GIVEN REQUEST = Reproduce the records from the start through the line containing "Add to wishlist", inclusive, changing "clicked" to "selected" and leaving everything else untouched.

SUPPLIED MATERIAL =

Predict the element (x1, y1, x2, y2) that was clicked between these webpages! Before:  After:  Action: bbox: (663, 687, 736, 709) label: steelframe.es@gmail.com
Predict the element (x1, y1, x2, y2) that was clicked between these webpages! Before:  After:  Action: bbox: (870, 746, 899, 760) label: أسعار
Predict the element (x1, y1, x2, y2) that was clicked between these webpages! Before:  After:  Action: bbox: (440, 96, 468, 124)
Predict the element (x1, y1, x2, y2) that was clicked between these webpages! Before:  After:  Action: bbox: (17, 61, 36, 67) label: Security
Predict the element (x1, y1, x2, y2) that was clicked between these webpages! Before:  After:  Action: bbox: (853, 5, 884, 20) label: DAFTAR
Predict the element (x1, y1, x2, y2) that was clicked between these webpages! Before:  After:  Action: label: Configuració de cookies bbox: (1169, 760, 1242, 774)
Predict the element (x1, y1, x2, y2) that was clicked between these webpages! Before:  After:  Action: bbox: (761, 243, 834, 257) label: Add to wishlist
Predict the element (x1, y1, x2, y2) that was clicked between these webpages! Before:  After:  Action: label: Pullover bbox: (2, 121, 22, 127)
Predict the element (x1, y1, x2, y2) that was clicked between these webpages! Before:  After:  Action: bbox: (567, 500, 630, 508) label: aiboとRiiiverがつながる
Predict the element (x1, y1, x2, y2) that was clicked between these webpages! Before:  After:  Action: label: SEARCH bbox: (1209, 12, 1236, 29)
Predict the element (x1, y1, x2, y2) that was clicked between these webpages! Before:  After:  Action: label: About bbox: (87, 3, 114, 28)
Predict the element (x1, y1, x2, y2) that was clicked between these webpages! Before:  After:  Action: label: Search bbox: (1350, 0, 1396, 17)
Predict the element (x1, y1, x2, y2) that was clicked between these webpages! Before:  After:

RESULT OF THIS EXERCISE =
Predict the element (x1, y1, x2, y2) that was selected between these webpages! Before:  After:  Action: bbox: (663, 687, 736, 709) label: steelframe.es@gmail.com
Predict the element (x1, y1, x2, y2) that was selected between these webpages! Before:  After:  Action: bbox: (870, 746, 899, 760) label: أسعار
Predict the element (x1, y1, x2, y2) that was selected between these webpages! Before:  After:  Action: bbox: (440, 96, 468, 124)
Predict the element (x1, y1, x2, y2) that was selected between these webpages! Before:  After:  Action: bbox: (17, 61, 36, 67) label: Security
Predict the element (x1, y1, x2, y2) that was selected between these webpages! Before:  After:  Action: bbox: (853, 5, 884, 20) label: DAFTAR
Predict the element (x1, y1, x2, y2) that was selected between these webpages! Before:  After:  Action: label: Configuració de cookies bbox: (1169, 760, 1242, 774)
Predict the element (x1, y1, x2, y2) that was selected between these webpages! Before:  After:  Action: bbox: (761, 243, 834, 257) label: Add to wishlist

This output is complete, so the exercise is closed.